> [TASK TO CARRY OUT] Only lines containing the string "tweet" belong in the answer; find them in the records and copy them.

[Extracted records]

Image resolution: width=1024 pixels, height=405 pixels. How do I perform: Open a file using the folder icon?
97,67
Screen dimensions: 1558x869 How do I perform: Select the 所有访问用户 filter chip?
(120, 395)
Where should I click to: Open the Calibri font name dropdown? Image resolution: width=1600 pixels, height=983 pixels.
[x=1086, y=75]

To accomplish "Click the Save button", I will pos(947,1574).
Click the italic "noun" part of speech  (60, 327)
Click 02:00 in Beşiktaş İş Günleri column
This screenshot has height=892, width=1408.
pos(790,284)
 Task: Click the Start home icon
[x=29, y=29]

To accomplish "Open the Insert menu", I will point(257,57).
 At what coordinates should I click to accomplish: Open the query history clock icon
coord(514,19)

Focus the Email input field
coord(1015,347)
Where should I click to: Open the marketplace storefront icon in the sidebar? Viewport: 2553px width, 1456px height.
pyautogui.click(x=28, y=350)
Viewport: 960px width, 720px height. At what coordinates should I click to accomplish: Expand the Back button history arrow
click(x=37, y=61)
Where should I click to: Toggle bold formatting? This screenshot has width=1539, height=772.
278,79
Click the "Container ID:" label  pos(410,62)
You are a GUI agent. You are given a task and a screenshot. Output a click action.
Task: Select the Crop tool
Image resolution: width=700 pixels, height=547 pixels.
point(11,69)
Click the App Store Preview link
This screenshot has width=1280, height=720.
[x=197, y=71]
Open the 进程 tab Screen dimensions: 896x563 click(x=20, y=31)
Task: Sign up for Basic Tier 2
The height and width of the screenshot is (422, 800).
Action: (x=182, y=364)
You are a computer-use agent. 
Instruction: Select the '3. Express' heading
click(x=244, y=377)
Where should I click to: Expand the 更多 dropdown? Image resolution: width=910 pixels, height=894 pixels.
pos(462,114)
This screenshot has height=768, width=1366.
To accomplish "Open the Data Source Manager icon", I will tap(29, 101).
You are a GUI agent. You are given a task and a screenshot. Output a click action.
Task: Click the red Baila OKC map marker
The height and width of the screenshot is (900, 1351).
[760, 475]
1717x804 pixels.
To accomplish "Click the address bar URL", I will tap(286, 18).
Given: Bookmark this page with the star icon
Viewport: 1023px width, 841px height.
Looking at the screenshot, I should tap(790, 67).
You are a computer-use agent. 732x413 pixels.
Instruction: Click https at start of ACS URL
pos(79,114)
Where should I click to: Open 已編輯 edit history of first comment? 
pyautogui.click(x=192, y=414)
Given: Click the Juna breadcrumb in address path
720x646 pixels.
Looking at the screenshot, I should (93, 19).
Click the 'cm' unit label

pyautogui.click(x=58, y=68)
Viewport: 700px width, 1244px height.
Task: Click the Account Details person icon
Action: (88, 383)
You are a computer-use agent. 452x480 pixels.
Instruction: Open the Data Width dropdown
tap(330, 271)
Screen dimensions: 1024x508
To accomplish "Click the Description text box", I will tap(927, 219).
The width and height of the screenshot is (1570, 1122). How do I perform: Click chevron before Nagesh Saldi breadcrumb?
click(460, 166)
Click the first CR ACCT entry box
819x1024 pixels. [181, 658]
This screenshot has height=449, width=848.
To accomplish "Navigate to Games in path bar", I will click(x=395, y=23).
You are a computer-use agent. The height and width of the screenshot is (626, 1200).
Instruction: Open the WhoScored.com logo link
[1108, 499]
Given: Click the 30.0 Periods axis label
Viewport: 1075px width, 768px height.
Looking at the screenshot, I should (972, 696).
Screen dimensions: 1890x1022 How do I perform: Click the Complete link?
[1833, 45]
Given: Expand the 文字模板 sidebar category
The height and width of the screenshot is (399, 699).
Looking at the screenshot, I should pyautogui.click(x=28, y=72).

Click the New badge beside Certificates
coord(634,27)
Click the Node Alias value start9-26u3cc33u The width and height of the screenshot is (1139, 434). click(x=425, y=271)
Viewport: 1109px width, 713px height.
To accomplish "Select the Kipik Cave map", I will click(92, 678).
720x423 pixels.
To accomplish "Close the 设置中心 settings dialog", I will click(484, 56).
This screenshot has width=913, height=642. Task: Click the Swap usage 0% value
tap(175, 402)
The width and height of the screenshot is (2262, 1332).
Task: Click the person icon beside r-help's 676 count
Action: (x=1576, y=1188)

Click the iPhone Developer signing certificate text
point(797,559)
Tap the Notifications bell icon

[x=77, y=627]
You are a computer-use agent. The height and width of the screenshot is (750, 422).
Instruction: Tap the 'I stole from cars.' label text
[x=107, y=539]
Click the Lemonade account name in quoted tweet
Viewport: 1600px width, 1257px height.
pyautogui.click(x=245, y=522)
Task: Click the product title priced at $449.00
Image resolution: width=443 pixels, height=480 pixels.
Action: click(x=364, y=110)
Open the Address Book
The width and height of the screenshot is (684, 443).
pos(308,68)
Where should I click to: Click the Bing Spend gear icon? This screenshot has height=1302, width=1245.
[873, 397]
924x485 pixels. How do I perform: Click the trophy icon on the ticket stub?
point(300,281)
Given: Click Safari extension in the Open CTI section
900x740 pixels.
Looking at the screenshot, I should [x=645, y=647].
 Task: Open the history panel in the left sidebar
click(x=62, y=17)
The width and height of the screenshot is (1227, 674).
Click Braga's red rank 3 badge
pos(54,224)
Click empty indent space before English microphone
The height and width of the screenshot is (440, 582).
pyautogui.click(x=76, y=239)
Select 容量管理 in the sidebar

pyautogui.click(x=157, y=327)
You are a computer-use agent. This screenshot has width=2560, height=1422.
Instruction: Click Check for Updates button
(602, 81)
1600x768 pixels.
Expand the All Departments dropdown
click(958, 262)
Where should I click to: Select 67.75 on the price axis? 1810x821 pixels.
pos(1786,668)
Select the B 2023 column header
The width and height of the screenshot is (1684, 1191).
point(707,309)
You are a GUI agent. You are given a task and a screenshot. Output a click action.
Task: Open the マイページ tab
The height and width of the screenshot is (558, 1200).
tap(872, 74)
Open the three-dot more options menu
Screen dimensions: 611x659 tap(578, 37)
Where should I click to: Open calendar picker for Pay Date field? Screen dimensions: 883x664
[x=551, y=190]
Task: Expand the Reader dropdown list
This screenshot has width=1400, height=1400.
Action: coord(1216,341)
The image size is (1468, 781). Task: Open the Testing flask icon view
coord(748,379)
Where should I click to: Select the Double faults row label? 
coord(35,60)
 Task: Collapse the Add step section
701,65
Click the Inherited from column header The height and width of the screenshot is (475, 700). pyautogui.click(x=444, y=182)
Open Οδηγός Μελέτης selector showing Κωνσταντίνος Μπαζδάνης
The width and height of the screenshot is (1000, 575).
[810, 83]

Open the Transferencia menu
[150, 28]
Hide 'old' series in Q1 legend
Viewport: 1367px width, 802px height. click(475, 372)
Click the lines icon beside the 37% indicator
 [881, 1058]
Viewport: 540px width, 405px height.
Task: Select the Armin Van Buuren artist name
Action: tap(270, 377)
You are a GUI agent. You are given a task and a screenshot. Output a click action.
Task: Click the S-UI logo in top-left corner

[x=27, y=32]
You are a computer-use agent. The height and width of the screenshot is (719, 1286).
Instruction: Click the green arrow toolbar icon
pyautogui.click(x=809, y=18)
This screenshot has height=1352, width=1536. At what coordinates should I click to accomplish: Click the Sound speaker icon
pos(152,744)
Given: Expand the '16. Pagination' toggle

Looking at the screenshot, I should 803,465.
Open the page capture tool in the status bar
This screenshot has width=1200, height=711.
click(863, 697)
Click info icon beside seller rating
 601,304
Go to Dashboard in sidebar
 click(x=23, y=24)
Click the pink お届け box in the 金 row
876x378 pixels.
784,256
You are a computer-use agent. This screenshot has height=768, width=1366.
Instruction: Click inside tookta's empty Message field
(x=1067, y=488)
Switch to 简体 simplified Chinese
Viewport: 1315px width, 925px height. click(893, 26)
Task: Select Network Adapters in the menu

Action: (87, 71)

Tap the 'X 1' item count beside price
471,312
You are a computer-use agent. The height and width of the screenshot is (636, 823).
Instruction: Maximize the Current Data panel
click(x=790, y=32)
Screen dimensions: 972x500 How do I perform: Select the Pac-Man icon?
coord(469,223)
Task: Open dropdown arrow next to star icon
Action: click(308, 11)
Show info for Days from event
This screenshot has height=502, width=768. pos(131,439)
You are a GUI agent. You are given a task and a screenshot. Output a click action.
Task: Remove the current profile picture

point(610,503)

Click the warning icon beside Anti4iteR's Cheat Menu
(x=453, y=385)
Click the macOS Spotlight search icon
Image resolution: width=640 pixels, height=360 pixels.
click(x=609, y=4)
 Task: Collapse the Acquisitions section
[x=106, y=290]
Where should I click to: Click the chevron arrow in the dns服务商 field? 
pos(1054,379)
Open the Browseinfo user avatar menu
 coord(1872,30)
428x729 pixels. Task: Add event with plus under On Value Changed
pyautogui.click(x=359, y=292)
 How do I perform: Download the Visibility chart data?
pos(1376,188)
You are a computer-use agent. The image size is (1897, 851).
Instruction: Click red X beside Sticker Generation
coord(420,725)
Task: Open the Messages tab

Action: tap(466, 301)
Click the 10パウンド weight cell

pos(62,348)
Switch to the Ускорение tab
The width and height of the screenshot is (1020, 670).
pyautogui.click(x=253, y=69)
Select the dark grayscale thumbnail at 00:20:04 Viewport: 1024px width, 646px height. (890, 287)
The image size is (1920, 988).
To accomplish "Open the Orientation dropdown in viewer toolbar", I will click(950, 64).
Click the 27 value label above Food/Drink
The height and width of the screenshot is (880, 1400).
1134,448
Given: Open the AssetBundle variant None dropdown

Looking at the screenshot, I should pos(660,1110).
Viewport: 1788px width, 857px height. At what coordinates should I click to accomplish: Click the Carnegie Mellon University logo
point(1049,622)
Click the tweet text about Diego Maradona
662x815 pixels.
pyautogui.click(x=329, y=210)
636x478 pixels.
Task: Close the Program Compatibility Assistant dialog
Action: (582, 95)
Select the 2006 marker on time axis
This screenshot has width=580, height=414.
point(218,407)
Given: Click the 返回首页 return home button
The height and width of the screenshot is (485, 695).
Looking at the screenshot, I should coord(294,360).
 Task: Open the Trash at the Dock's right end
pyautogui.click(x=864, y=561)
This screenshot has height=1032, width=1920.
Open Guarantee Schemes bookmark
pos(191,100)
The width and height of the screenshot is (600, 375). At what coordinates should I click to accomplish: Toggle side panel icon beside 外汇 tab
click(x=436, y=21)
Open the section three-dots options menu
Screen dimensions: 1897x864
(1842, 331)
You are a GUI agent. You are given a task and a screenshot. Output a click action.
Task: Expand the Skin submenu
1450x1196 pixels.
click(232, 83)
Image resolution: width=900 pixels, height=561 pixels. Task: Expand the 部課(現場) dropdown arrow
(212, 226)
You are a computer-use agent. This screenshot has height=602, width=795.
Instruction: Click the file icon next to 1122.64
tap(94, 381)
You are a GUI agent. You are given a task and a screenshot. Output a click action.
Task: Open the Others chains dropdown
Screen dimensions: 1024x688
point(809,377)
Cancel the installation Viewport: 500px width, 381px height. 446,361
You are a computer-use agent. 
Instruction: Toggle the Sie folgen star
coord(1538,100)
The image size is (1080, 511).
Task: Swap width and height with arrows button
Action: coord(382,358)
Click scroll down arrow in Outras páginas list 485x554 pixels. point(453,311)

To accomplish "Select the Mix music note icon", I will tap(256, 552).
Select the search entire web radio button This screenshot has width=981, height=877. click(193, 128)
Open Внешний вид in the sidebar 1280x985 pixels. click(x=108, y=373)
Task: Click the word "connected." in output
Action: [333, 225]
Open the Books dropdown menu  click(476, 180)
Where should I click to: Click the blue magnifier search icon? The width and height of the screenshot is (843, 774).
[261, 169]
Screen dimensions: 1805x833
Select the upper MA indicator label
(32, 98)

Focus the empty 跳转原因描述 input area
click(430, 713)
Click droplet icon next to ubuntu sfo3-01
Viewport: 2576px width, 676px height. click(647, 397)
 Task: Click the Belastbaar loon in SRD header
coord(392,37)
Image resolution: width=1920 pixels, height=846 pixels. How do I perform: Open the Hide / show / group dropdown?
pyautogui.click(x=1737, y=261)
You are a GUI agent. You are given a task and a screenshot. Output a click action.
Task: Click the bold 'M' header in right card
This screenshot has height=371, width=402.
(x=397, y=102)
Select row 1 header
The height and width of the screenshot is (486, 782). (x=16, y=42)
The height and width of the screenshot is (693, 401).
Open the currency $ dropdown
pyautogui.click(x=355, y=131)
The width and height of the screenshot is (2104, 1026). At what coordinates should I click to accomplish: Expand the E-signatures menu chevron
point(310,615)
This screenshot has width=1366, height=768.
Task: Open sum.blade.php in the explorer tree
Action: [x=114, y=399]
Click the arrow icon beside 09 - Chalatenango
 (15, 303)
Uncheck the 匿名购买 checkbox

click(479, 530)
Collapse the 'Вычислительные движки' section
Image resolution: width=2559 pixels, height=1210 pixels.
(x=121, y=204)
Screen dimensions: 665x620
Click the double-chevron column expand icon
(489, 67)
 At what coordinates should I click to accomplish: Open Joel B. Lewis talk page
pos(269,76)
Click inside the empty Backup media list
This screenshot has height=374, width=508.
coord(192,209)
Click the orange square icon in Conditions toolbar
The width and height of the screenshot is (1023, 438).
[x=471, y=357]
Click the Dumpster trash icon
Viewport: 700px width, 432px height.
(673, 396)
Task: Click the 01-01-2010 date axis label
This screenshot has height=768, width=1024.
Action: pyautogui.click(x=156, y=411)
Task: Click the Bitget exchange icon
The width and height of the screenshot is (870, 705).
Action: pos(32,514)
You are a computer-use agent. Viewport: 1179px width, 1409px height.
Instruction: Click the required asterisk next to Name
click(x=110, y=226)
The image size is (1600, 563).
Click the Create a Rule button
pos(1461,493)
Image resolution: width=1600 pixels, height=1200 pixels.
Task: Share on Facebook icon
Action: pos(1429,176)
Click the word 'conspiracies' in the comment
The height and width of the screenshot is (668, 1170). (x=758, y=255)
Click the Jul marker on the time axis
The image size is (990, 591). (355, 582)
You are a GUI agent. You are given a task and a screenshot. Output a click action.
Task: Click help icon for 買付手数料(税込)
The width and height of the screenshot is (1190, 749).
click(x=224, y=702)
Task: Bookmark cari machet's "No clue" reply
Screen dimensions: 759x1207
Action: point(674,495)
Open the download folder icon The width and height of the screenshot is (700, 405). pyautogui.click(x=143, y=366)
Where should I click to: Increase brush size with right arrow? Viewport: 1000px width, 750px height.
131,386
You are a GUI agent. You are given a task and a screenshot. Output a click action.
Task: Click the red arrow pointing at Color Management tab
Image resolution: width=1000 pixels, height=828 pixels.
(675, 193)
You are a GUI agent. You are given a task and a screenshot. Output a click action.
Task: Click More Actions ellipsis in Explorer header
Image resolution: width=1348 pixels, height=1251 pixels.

> [WRITTEN ANSWER]
Click the Lemonade account name in quoted tweet
Click the tweet text about Diego Maradona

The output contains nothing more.